● Records supplied:
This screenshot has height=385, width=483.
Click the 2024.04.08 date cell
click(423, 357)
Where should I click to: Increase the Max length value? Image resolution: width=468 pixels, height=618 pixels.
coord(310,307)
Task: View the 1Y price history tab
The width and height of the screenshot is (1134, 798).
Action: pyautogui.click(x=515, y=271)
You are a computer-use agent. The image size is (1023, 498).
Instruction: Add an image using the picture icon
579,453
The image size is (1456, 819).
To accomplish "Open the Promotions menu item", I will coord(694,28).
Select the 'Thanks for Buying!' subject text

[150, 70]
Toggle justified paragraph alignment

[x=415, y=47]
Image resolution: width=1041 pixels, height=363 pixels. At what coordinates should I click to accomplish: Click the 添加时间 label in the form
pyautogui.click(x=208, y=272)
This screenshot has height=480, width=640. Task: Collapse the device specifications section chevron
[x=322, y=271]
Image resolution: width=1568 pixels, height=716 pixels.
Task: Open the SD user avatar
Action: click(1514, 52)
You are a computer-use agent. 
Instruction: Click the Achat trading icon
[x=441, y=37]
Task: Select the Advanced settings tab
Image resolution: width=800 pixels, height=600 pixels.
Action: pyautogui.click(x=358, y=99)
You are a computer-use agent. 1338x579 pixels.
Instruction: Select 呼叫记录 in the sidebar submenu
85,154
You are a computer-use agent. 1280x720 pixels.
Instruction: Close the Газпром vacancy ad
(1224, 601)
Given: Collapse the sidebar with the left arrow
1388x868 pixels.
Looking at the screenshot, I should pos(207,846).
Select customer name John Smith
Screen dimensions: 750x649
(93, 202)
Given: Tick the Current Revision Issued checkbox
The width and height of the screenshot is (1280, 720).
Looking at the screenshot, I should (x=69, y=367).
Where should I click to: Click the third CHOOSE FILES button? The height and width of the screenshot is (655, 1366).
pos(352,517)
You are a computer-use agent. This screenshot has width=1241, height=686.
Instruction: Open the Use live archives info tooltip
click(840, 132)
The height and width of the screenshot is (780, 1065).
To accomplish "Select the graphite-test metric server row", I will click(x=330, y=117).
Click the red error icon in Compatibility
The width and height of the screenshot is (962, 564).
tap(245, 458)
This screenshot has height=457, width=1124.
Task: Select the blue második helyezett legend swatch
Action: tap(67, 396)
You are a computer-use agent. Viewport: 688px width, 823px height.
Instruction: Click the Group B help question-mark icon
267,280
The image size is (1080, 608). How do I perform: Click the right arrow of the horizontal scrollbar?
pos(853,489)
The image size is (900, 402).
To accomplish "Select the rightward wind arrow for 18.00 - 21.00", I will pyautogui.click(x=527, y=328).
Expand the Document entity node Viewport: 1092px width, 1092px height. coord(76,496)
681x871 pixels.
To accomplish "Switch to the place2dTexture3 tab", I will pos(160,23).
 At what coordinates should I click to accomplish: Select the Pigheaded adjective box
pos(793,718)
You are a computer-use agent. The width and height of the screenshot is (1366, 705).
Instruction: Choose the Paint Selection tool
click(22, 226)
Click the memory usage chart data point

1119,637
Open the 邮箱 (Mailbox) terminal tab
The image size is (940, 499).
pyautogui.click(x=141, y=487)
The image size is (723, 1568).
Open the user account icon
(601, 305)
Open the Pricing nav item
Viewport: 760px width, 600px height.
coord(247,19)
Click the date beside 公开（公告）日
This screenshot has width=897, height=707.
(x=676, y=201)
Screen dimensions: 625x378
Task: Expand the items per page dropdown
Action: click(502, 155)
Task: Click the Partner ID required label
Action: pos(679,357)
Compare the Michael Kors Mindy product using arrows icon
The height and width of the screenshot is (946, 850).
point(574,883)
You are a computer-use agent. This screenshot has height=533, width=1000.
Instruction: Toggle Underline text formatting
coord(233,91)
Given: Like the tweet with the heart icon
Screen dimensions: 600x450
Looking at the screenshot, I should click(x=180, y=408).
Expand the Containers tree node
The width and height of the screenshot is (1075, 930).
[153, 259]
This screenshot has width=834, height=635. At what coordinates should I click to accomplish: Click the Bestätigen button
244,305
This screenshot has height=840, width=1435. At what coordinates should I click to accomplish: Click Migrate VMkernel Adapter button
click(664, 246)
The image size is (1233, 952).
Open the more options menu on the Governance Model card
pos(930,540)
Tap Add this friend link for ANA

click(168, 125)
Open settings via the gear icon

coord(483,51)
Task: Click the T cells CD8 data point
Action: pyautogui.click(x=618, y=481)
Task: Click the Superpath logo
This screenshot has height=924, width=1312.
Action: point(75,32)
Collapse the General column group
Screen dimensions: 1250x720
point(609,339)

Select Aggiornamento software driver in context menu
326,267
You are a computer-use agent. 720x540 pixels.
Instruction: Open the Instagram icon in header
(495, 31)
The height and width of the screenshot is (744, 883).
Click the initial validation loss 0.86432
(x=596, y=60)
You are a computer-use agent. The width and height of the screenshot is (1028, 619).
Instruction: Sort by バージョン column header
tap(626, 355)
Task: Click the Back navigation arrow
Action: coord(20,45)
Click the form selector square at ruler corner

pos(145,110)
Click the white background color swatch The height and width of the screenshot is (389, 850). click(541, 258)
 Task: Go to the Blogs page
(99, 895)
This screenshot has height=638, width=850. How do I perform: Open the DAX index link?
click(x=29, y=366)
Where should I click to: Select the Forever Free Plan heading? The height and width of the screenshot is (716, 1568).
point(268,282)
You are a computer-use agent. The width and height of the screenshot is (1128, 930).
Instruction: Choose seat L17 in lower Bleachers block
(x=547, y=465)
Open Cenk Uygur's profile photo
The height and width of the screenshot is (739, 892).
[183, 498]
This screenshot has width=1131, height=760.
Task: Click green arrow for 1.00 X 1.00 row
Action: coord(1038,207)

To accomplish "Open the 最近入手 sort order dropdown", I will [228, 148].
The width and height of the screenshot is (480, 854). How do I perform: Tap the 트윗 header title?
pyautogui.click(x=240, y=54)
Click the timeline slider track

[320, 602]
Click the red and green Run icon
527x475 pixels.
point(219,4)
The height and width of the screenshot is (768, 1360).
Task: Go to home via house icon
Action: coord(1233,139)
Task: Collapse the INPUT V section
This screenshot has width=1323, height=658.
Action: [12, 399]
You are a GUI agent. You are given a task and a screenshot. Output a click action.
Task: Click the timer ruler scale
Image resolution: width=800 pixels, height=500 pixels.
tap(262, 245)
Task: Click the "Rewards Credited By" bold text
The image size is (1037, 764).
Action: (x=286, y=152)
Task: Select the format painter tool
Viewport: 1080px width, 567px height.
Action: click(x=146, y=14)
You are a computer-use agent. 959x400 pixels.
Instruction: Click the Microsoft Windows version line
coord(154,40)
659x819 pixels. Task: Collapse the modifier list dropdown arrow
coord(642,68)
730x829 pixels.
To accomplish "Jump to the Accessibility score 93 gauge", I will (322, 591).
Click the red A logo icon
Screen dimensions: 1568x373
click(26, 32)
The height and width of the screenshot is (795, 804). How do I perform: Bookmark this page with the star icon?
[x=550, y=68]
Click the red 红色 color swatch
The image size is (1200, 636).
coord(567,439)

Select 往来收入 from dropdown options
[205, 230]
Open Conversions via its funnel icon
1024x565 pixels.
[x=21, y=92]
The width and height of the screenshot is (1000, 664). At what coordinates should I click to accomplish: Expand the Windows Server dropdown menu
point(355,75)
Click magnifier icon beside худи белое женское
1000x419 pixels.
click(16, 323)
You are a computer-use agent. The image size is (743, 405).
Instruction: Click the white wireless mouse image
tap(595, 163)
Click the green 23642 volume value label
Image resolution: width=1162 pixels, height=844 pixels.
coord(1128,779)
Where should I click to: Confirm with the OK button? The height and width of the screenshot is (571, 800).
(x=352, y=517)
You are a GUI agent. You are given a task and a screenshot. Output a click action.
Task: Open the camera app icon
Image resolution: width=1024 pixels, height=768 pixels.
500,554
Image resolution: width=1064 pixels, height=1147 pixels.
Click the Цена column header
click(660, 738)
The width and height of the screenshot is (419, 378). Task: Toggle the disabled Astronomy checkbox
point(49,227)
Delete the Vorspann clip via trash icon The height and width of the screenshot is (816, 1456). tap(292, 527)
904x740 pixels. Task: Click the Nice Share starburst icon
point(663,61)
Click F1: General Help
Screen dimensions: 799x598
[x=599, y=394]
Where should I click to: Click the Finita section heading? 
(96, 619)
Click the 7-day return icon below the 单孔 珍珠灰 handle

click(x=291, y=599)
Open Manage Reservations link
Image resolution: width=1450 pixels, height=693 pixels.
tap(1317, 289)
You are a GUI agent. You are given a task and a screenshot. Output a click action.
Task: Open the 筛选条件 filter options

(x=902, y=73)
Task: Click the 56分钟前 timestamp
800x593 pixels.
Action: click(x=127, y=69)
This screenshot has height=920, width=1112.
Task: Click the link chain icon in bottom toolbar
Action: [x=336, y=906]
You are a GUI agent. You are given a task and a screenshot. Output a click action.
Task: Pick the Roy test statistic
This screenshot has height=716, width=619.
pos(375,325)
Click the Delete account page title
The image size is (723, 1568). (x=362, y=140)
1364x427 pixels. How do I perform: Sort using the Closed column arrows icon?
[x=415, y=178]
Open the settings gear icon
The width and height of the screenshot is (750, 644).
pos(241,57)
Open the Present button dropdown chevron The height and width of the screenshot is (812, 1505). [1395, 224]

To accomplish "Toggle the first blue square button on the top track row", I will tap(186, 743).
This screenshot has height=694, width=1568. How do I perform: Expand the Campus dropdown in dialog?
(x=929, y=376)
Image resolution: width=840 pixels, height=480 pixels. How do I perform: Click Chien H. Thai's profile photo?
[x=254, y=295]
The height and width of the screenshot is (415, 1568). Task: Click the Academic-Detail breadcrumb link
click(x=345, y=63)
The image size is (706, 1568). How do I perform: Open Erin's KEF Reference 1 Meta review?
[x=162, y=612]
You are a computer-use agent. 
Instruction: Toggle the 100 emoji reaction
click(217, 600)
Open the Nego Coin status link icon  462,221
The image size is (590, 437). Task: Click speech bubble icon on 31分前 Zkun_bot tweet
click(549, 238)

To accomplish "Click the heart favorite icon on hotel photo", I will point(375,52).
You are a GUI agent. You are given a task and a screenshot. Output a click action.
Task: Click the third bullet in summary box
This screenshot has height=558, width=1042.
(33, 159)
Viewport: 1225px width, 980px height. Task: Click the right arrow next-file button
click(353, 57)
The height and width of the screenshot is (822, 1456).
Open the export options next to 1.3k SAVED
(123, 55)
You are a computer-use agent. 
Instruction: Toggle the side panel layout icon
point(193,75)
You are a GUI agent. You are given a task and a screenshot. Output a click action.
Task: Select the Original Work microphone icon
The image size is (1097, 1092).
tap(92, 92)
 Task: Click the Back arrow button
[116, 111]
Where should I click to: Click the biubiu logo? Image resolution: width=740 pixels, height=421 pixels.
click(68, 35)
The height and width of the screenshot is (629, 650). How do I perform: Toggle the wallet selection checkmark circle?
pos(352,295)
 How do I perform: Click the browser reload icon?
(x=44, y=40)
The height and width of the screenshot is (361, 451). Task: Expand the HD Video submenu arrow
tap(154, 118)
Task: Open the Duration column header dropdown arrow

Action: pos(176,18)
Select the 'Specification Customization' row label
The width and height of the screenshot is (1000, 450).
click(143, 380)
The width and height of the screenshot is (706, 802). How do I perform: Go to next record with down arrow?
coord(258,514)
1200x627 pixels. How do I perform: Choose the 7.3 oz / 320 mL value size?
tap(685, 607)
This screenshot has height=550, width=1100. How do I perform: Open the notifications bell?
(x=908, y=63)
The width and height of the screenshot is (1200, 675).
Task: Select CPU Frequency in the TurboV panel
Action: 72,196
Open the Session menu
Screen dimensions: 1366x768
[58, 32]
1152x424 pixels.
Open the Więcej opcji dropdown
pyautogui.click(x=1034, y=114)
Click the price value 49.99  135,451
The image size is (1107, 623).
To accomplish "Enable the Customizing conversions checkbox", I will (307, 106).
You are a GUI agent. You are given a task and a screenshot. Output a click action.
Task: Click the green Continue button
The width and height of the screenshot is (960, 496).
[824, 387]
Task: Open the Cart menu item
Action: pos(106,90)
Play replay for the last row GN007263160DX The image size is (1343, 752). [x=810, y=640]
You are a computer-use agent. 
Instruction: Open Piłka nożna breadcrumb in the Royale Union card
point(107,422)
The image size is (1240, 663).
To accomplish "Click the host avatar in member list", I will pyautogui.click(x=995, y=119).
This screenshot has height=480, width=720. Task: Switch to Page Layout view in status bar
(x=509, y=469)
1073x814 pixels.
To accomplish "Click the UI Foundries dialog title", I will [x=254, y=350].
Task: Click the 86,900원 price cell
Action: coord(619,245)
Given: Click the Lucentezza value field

● Instructions for the task: Reply with an exact copy of the lines running from the one containing "Instruction: Open Piłka" through the end of the entries above, both ends included.

● Result of the exercise:
Instruction: Open Piłka nożna breadcrumb in the Royale Union card
point(107,422)
The image size is (1240, 663).
To accomplish "Click the host avatar in member list", I will pyautogui.click(x=995, y=119).
This screenshot has height=480, width=720. Task: Switch to Page Layout view in status bar
(x=509, y=469)
1073x814 pixels.
To accomplish "Click the UI Foundries dialog title", I will [x=254, y=350].
Task: Click the 86,900원 price cell
Action: coord(619,245)
Given: Click the Lucentezza value field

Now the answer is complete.